1. First, I look at the very first part of the expression, $6y^2$. I know that when I multiply two things like $(?y+?)(?y+?)$, the first two terms have to multiply to $6y^2$. So, the possibilities for those first terms are $(y \text{ and } 6y)$ or $(2y \text{ and } 3y)$.
2. Next, I look at the very last part, $-21$. The two numbers at the end of my two smaller parts have to multiply to $-21$. There are a bunch of ways to get $-21$ by multiplying, like $(1 \text{ and } -21)$, $(-1 \text{ and } 21)$, $(3 \text{ and } -7)$, $(-3 \text{ and } 7)$, and so on.
3. Now for the trickiest part: getting the middle term, $11y$. This comes from what we call "outer" and "inner" multiplications. Imagine I have $(A+B)(C+D)$. The middle term comes from $(A \times D) + (B \times C)$. I need to pick combinations from step 1 and step 2 and try them out until the outer and inner multiplications add up to $11y$.
4. Let's try putting $(y \text{ and } 6y)$ at the front, and then try different pairs for the end.
- What if I try $(y+3)(6y-7)$?
- The first part: $y \times 6y = 6y^2$ (Check! Good.)
- The last part: $3 \times -7 = -21$ (Check! Good.)
- Now, the middle part:
- "Outer": $y \times -7 = -7y$
- "Inner": $3 \times 6y = 18y$
- Add them up: $-7y + 18y = 11y$. (Check! This matches!)
5. Since everything matched up, I know I found the right parts!

Alternative answer

Answer:
$(y+3)(6y-7)$ Explain
This is a question about factoring trinomials, which means breaking down a polynomial with three terms into a product of simpler expressions, usually two binomials. We're looking for two sets of parentheses that, when multiplied together, give us the original trinomial. The solving step is:

1. **Understand the Goal:** We need to find two binomials that multiply to $6y^2 + 11y - 21$. A binomial looks like $(Ay + B)$. So we're looking for something like $(?y + ?)(?y + ?)$.

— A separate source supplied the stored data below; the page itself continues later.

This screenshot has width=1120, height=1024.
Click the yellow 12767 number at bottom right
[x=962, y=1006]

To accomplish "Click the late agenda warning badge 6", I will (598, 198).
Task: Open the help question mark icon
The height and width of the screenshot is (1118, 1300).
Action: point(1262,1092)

2. **Look at the First Term ($6y^2$):** The first terms in our two binomials must multiply to $6y^2$. The possible pairs of factors for 6 are (1, 6) and (2, 3). So, our binomials could start with $(y \dots)(6y \dots)$ or $(2y \dots)(3y \dots)$.

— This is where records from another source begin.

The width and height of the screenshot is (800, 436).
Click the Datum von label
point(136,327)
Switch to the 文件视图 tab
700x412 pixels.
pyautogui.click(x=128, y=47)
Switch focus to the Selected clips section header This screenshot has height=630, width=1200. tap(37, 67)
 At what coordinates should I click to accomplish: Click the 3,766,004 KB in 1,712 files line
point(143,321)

3. **Look at the Last Term ($-21$):** The last terms in our two binomials must multiply to $-21$. Since it's a negative number, one of the factors must be positive and the other negative. Some pairs are: (1, -21), (-1, 21), (3, -7), (-3, 7).

4. **Trial and Error (The Fun Part!):** Now, we'll try different combinations of these factors. We need to find the pair that, when we multiply the "outside" terms and the "inside" terms (like in FOIL: First, Outer, Inner, Last) and add them up, gives us the middle term ($+11y$).

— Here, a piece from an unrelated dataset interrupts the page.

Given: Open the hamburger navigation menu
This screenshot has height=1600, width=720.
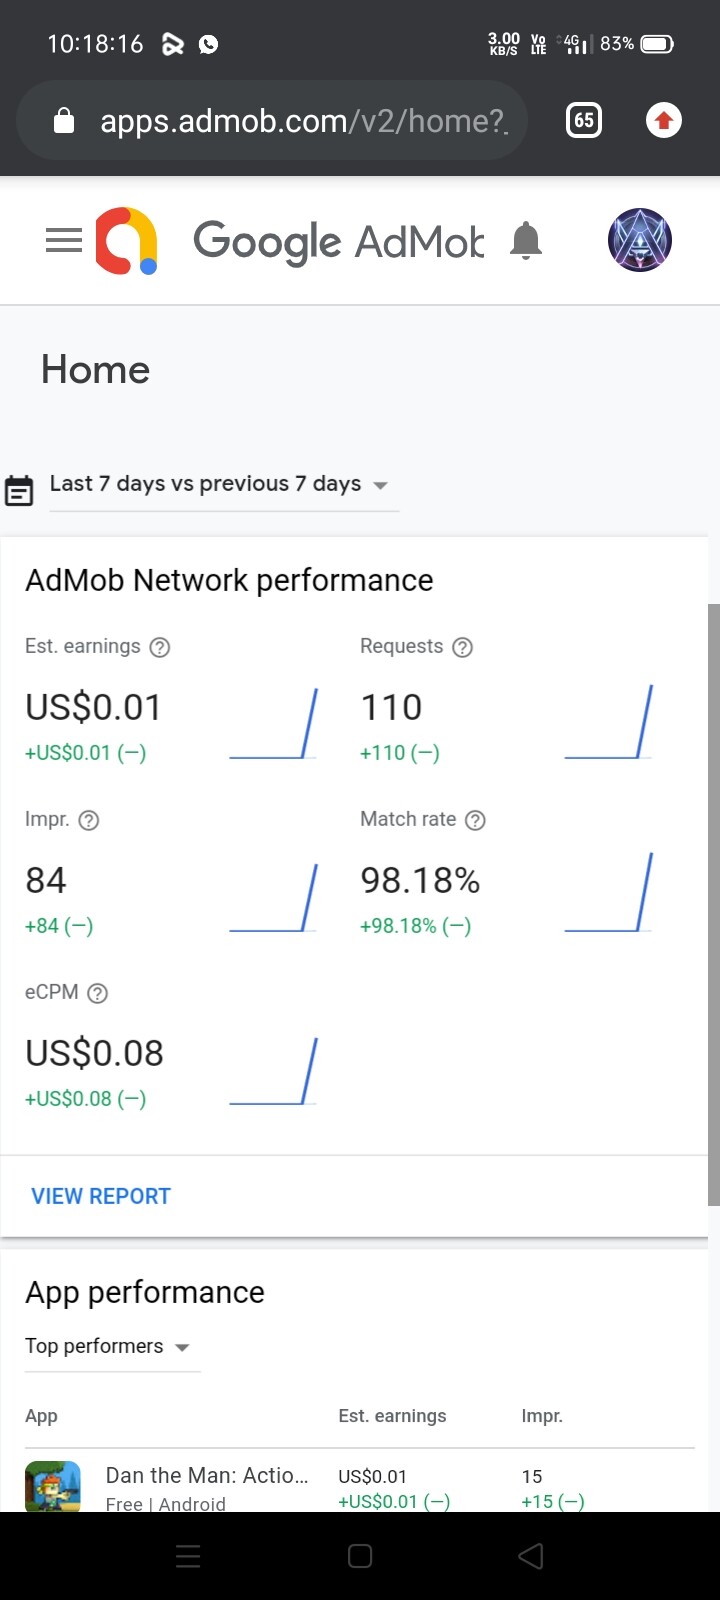Looking at the screenshot, I should click(64, 241).
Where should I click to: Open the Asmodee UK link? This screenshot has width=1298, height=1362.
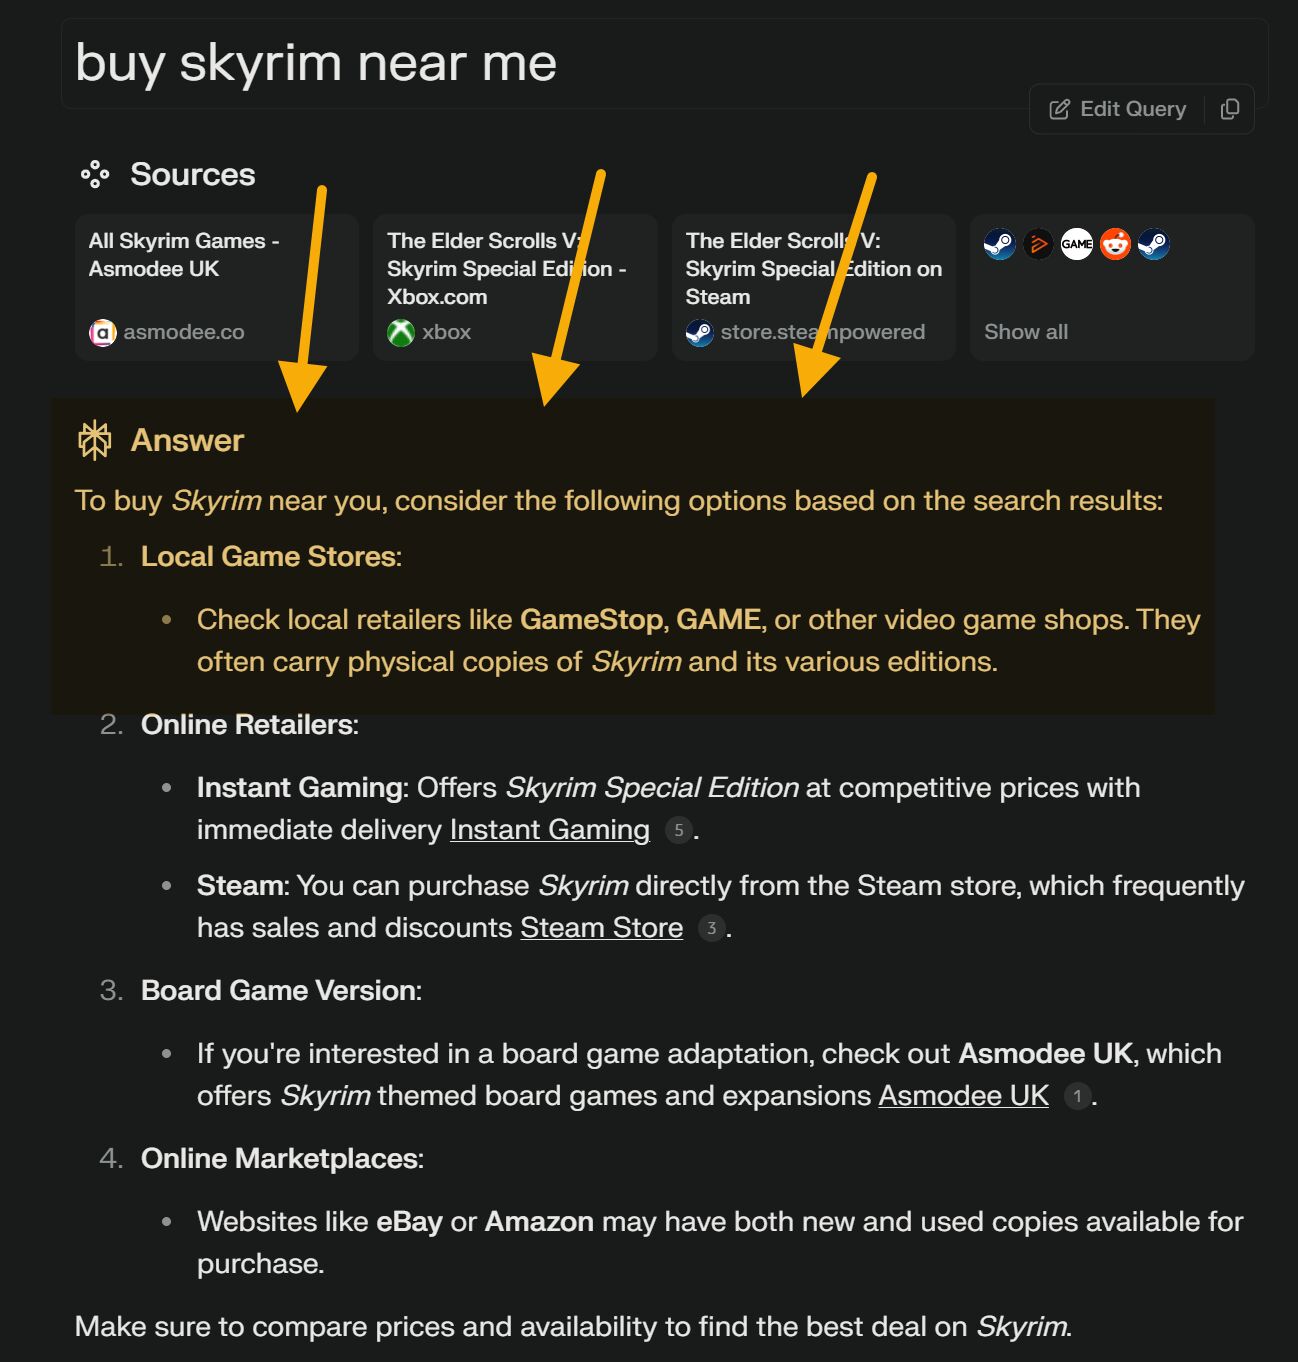[961, 1095]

* Let's try starting with $(y \dots)(6y \dots)$.
* If we try $(y+1)(6y-21)$, the outer is $-21y$ and inner is $+6y$. Sum is $-15y$. (Nope!)
* If we try $(y+3)(6y-7)$, let's check!
* **First:** $y \times 6y = 6y^2$ (Good!)
* **Outer:** $y \times (-7) = -7y$
* **Inner:** $3 \times 6y = 18y$
* **Last:** $3 \times (-7) = -21$ (Good!)
* Now, add the Outer and Inner parts: $-7y + 18y = 11y$. (YES! This matches our middle term!)

5. **Final Answer:** Since all the parts match up, the factored form is $(y+3)(6y-7)$.